THE DATA section start

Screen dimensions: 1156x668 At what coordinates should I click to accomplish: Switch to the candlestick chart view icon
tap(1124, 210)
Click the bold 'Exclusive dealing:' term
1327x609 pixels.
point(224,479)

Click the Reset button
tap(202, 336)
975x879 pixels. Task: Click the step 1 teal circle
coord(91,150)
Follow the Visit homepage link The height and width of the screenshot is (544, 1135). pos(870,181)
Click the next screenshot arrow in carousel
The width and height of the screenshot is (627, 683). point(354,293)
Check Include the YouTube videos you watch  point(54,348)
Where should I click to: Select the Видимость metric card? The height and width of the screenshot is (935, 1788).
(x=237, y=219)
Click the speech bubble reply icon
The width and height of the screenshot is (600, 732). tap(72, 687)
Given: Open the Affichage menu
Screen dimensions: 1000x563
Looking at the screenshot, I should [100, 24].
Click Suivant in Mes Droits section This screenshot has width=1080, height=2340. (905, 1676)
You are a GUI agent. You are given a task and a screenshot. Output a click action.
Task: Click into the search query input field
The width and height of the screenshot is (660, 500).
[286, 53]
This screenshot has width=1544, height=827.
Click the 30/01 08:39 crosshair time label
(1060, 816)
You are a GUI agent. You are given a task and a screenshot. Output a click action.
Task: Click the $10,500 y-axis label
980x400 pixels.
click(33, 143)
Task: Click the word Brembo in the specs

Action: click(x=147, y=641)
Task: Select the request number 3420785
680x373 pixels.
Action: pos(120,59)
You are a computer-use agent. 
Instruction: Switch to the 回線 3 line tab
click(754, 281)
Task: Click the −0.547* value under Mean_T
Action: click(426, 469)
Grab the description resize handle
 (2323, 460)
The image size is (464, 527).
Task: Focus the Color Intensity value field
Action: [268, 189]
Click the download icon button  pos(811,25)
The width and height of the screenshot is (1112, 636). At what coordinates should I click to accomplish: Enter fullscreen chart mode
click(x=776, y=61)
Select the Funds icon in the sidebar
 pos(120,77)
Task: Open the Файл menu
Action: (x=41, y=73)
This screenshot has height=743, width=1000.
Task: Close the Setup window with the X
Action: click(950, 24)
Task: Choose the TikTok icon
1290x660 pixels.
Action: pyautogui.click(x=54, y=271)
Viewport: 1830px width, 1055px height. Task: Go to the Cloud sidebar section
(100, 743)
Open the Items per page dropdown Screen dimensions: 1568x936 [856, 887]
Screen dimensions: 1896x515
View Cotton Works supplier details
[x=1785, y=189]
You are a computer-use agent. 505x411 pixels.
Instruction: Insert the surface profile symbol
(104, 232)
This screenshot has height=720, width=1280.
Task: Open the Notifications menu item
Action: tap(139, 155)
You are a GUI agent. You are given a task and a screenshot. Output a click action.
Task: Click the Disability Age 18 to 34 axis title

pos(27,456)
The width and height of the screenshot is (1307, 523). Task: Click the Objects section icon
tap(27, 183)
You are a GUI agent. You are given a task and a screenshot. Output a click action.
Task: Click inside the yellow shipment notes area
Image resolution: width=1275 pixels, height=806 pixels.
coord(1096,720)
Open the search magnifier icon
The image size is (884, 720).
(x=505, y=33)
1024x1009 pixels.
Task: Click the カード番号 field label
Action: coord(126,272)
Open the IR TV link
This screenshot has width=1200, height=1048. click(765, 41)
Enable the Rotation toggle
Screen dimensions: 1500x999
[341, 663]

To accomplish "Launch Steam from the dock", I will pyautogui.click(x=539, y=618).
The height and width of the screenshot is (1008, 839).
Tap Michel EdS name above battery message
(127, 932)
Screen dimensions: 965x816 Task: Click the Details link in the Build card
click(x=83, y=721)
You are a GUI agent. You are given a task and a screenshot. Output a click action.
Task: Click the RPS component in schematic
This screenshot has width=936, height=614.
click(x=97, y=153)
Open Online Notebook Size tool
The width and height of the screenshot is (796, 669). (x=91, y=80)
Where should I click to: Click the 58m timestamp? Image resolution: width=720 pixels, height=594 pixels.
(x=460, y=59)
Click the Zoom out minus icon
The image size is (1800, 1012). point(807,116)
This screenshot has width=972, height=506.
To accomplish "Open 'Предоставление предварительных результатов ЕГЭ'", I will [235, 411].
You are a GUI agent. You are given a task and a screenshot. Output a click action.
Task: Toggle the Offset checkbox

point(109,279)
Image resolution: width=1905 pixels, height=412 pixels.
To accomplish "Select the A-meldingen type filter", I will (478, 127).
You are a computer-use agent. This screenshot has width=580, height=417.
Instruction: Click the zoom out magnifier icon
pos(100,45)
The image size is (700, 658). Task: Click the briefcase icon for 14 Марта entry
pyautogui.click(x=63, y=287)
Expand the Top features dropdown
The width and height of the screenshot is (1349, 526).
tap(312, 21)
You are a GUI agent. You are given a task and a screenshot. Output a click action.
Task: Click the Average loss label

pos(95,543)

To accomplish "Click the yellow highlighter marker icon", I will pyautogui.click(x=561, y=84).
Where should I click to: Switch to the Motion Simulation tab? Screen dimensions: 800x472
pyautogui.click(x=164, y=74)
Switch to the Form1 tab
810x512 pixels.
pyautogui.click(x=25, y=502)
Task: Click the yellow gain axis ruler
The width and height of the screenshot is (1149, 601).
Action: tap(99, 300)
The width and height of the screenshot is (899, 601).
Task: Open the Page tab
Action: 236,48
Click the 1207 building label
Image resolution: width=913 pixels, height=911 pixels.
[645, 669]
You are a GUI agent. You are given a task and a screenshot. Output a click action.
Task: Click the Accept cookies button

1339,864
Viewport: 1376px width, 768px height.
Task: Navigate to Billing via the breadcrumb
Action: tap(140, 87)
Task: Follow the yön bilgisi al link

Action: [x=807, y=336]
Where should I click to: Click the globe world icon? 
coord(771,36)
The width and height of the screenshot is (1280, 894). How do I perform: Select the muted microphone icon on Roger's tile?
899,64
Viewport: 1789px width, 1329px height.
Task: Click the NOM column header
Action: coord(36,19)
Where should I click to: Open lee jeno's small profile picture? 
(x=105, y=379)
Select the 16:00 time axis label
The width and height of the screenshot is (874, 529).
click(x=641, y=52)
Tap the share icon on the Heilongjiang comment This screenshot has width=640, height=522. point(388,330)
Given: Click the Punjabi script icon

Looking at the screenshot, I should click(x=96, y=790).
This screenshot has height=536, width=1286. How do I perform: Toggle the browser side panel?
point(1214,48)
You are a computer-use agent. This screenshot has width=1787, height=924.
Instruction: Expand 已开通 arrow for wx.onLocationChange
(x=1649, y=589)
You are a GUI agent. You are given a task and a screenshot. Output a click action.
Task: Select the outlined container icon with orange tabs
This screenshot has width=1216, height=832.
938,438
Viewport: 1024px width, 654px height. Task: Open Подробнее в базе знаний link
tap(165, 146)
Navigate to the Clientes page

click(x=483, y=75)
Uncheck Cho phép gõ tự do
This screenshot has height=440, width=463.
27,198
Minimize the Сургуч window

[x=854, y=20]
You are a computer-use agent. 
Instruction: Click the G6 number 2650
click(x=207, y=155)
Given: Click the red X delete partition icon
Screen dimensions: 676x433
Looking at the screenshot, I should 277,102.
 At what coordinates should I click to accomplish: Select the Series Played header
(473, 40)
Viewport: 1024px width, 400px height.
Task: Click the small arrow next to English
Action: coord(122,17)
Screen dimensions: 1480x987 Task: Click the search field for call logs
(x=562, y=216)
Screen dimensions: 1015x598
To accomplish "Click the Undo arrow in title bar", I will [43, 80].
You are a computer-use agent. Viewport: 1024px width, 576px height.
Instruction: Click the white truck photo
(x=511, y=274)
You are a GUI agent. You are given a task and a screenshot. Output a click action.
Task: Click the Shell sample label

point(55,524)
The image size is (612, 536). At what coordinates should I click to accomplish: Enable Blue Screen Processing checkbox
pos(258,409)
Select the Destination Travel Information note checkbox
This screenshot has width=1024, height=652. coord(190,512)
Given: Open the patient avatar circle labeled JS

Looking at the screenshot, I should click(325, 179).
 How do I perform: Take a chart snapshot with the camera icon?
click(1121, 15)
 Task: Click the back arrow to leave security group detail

THE DATA section end

EXERCISE » Write out only those lines that fall between the one containing "Screen dimensions: 1015x598" and the end of the entries, the first and last included, exactly as they read.

ANSWER BELOW »
Screen dimensions: 1015x598
To accomplish "Click the Undo arrow in title bar", I will [43, 80].
You are a computer-use agent. Viewport: 1024px width, 576px height.
Instruction: Click the white truck photo
(x=511, y=274)
You are a GUI agent. You are given a task and a screenshot. Output a click action.
Task: Click the Shell sample label

point(55,524)
The image size is (612, 536). At what coordinates should I click to accomplish: Enable Blue Screen Processing checkbox
pos(258,409)
Select the Destination Travel Information note checkbox
This screenshot has width=1024, height=652. coord(190,512)
Given: Open the patient avatar circle labeled JS

Looking at the screenshot, I should click(325, 179).
 How do I perform: Take a chart snapshot with the camera icon?
click(1121, 15)
 Task: Click the back arrow to leave security group detail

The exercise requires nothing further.